The problem: Show each line of the entries below in which the word "axis" appears.

• • • •

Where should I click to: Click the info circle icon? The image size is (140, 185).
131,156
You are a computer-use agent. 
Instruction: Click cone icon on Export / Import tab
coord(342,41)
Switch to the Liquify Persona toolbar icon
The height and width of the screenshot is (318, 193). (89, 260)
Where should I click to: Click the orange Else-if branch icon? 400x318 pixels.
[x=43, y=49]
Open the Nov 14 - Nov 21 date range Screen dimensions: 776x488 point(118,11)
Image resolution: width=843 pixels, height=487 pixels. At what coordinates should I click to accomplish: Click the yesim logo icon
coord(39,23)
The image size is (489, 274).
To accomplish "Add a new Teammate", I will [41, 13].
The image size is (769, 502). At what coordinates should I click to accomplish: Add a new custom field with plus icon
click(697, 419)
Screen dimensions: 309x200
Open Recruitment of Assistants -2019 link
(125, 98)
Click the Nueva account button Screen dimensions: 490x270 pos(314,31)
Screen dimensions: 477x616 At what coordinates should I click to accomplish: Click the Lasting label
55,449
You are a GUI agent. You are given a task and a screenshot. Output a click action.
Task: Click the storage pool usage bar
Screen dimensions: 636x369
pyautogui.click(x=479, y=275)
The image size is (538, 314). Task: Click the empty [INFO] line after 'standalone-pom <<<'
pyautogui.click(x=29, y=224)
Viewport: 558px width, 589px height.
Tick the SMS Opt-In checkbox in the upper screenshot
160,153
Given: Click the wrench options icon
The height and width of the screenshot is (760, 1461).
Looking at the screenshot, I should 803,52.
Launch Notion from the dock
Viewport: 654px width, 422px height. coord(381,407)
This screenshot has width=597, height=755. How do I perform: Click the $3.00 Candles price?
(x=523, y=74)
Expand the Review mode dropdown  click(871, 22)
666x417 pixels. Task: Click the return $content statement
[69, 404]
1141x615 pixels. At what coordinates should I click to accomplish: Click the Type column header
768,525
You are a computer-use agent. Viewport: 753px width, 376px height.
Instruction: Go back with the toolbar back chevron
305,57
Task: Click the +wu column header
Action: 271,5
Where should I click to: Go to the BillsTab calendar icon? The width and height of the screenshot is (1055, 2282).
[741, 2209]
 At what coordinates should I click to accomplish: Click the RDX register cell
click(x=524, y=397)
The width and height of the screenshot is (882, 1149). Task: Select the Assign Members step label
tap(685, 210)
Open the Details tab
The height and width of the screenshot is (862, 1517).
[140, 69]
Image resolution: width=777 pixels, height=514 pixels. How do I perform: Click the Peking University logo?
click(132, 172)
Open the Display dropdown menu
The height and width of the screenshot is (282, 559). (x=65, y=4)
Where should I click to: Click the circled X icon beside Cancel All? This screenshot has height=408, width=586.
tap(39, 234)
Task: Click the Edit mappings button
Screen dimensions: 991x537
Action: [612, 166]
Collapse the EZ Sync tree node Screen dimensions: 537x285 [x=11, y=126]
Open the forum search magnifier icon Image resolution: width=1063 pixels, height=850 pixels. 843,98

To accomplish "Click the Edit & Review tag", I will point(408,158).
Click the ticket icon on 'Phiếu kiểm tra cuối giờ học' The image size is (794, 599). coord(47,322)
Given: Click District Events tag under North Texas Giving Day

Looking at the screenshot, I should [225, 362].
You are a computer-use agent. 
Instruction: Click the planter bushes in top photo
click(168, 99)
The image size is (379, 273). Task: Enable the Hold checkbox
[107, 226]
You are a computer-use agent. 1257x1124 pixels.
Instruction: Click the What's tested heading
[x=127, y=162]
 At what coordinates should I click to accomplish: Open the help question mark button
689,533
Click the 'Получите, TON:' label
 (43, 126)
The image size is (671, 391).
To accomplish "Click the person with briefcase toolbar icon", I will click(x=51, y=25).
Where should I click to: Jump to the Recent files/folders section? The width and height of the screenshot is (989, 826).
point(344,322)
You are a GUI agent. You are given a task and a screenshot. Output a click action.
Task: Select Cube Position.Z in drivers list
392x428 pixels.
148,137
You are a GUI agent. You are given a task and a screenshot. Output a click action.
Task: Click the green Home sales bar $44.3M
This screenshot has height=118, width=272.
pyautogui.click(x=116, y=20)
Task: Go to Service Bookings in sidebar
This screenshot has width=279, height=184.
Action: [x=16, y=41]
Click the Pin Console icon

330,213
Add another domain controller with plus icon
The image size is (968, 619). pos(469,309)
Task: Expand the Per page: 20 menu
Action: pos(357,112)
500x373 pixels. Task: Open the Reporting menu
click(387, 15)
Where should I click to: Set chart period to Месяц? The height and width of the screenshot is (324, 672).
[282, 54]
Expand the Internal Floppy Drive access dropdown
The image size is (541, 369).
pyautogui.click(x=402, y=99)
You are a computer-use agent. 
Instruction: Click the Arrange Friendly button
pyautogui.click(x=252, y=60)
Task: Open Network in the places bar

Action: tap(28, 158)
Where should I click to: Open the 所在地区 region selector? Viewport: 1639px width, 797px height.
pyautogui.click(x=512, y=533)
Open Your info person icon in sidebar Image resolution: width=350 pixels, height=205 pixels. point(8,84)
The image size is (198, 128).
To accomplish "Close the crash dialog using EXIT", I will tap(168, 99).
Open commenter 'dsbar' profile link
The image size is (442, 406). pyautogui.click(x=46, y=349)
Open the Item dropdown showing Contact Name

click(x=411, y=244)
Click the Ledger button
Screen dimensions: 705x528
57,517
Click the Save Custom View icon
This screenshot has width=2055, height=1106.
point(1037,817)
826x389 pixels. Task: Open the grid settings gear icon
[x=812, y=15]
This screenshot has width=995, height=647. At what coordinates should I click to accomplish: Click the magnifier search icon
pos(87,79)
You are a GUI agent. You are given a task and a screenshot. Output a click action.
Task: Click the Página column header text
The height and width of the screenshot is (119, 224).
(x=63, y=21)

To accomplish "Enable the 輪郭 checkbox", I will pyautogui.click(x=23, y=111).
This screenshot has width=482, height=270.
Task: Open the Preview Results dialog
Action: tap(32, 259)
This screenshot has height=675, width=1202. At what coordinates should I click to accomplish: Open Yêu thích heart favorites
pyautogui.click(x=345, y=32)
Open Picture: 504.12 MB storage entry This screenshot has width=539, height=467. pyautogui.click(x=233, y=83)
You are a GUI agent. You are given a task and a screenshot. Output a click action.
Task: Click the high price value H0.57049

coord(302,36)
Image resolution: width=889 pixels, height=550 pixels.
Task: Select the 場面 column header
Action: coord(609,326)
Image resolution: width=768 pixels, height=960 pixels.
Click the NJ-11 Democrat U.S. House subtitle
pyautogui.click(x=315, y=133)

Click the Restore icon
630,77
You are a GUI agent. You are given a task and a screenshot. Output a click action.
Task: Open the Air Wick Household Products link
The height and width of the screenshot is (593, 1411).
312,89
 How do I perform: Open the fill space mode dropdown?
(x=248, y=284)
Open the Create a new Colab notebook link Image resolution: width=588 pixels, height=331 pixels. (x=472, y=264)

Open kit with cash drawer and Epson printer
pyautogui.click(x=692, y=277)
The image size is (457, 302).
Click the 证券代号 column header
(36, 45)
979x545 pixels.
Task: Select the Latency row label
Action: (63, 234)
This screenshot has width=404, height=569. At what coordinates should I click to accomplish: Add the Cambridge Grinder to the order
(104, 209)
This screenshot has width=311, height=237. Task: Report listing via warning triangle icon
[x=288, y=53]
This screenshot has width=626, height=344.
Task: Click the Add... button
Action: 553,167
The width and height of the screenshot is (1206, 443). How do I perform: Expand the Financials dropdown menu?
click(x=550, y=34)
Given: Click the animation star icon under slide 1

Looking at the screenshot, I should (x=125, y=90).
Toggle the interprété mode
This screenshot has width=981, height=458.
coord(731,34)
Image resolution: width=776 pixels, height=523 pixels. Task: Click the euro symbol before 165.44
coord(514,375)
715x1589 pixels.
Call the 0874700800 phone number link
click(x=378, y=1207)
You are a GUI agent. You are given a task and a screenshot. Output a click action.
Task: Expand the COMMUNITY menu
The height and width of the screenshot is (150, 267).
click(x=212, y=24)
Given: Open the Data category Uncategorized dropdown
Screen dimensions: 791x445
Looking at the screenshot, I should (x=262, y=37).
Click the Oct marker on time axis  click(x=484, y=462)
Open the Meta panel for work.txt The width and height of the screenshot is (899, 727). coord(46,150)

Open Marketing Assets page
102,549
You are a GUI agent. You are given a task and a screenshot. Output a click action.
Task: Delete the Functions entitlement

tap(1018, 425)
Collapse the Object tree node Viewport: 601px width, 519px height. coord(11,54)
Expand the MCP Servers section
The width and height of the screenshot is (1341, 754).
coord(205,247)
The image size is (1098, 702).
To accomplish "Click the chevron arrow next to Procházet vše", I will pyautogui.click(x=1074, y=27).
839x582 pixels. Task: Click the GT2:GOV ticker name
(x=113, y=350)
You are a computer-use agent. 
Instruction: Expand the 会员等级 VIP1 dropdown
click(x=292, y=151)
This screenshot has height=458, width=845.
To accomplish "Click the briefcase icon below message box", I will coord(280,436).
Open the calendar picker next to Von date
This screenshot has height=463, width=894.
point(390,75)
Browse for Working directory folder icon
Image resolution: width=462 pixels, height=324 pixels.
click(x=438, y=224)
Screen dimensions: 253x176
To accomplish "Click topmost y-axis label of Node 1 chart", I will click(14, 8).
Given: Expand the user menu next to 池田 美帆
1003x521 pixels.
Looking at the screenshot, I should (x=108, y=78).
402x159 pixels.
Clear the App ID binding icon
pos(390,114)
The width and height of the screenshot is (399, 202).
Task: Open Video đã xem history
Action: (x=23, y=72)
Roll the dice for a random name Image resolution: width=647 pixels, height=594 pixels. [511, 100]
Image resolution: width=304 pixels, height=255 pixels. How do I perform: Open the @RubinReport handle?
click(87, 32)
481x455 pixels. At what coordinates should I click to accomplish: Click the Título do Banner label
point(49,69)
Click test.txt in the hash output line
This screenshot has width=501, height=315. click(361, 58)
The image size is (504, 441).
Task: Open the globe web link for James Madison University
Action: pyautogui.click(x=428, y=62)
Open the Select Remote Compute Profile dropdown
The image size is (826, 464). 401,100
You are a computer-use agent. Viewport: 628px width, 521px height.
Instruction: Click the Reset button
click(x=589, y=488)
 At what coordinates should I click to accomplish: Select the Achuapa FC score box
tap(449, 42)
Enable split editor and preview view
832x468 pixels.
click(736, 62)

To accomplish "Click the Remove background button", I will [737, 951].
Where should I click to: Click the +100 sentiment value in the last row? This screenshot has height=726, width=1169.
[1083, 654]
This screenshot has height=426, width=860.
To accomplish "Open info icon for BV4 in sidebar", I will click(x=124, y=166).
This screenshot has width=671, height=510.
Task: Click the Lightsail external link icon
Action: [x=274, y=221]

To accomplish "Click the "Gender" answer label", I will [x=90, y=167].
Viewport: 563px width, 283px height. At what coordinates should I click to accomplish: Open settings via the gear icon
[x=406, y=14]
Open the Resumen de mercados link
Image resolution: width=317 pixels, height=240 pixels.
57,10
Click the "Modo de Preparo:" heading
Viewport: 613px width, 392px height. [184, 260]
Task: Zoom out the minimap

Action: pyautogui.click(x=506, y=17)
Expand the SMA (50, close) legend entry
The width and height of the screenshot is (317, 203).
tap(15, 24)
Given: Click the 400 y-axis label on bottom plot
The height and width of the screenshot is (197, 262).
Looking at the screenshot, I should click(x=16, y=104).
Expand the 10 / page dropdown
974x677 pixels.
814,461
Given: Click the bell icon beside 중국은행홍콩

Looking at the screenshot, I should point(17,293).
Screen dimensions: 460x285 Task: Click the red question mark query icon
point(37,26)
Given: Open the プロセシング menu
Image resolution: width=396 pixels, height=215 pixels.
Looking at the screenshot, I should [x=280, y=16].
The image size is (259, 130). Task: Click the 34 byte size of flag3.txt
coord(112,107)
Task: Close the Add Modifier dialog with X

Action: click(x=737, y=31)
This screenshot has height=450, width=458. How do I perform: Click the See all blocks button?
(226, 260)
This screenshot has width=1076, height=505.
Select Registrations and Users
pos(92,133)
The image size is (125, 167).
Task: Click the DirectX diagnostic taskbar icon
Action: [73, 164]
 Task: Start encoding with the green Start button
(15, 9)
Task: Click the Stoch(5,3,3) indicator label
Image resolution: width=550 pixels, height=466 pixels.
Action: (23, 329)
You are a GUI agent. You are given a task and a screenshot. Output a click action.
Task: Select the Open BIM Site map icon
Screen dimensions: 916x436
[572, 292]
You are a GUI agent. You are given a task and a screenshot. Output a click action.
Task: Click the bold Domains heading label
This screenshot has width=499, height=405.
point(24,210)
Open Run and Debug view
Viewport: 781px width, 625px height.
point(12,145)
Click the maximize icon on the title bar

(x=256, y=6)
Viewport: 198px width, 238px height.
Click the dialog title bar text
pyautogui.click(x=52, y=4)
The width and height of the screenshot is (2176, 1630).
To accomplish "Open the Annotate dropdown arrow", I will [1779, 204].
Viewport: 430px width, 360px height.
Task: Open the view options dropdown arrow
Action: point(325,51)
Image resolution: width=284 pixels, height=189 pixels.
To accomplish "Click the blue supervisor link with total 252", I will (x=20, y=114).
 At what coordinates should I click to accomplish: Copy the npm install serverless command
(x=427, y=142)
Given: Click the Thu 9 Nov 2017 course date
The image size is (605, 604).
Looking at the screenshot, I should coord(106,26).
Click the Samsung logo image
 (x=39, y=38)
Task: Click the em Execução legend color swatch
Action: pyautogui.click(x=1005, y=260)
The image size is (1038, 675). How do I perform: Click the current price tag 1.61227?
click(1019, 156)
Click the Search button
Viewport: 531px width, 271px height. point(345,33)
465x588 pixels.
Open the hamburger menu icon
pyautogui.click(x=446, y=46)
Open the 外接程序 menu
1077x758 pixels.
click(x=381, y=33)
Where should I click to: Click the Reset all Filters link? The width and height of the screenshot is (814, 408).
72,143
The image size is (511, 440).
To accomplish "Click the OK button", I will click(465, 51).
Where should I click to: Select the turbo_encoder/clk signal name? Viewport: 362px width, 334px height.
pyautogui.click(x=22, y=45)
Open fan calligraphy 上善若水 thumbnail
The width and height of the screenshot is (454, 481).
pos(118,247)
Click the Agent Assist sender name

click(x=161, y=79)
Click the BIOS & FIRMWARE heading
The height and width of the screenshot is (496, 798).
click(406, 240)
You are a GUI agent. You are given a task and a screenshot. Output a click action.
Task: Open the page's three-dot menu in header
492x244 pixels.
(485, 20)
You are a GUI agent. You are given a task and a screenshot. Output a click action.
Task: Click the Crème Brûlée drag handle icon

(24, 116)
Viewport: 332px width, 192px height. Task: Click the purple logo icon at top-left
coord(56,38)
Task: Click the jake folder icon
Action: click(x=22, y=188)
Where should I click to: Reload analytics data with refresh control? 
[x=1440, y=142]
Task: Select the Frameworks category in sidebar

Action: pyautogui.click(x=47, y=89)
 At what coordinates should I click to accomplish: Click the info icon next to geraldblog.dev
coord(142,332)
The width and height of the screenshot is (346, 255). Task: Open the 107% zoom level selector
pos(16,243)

• • • •

Response area:
Click the Oct marker on time axis  click(x=484, y=462)
To accomplish "Click topmost y-axis label of Node 1 chart", I will click(14, 8).
Given: Click the 400 y-axis label on bottom plot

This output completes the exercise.